The main problem is not the zero fill and the expected frequency, but that the Fourier analysis decomposes the signal into sine waves, which at the most basic level are considered infinite in degree. Both approaches are correct in that IFFT using full FFT will return an accurate input signal, and both approaches are incorrect , since using a less complete spectrum can lead to effects at the edges (which usually extend to several wavelengths). The only difference is the details of what you assume fills the rest of infinity, and not whether you accept the assumption.
Back to the first paragraph: Usually in DSP, the biggest problem that I encounter with FFTs is that they are not causes, and for this reason I often prefer to stay in the time domain using, for example, FIR and IIR filters .
Update:
In the interrogation statement, OP correctly points out some of the problems that can occur when using FFT for filtering signals, for example, edge effects, which can be especially problematic when performing a convolution comparable in length (in the time domain) to the waveform sample. It is important to note that not all filtering is performed using FFT, and in the document cited by the OP, they do not use FFT filters, and problems that occur when implementing the FFT filter do not arise with their use.

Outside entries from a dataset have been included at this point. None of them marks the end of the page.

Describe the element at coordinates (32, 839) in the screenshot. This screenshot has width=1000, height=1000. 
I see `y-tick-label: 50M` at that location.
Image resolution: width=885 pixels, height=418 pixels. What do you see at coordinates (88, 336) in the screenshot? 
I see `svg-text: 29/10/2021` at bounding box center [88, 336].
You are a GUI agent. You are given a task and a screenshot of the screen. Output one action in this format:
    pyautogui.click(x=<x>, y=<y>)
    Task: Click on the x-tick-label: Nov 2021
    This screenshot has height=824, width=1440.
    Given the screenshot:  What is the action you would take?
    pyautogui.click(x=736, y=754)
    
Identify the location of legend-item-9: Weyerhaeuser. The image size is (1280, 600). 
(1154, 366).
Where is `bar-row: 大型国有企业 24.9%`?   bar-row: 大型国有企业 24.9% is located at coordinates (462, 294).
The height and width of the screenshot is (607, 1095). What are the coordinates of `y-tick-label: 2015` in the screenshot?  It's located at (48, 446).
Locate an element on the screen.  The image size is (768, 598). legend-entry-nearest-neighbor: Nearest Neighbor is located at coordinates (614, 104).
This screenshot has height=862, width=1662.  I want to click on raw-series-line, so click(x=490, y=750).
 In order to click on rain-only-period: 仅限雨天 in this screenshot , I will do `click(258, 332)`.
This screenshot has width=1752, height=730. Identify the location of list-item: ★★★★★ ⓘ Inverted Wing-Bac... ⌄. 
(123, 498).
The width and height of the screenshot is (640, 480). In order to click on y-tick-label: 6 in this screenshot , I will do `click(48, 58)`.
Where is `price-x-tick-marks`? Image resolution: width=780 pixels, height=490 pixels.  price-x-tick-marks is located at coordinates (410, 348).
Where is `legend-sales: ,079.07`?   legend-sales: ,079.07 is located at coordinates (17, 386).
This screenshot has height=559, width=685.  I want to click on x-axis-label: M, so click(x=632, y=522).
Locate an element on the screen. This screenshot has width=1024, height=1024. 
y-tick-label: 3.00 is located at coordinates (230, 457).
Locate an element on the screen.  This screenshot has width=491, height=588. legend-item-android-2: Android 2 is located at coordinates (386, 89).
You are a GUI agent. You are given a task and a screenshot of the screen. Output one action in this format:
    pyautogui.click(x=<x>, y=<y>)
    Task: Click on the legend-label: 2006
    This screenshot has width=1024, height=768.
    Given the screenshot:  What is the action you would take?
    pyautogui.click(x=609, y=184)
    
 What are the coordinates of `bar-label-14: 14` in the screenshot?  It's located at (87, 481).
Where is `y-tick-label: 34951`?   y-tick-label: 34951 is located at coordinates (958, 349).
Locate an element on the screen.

Consider, for example, a filter that implements a simple average over 128 sample points using two different implementations.
FFT In the FFT / convolution approach, one could get a sample of, say, 256 points and drill it using wfm, which is constant for the first half and will be zero in the second half. The question here (even after this system has spent several cycles), what determines the value of the first point of the result? FFT assumes that wfm is circular (i.e., infinitely periodic), like this: either the first point of the result is determined by the last 127 (i.e., future) patterns of wfm (skipping the middle of wfm), or 127 zeros if you're a zero-pad. Wrong.
FIR . Another approach is to implement the average with an FIR filter. For example, here one could use the average value of the values in the FIFO 128 register queue. That is, as each sample of a point arrives, 1) puts it in the queue, 2) deletes the oldest element, 3) averages all 128 elements remaining queue; and this is your result for this example. This approach works continuously, processing one point at a time and returning the filtered result after each sample and does not have any of the problems that arise from the FFT when it is applied to the final fragments of the sample. Each result is just the average of the current sample and the 127 samples that were in front of it.
The document quoted by OP uses an approach much more similar to a FIR filter than an FFT filter (note that the filter in the document is more complex and all paper is basically an analysis of this filter.) See, for example, this free book , which describes how to analyze and apply various filters, as well as to note that Laplace's approach to the analysis of FIR and IIR filters are similar to those found in the cited article.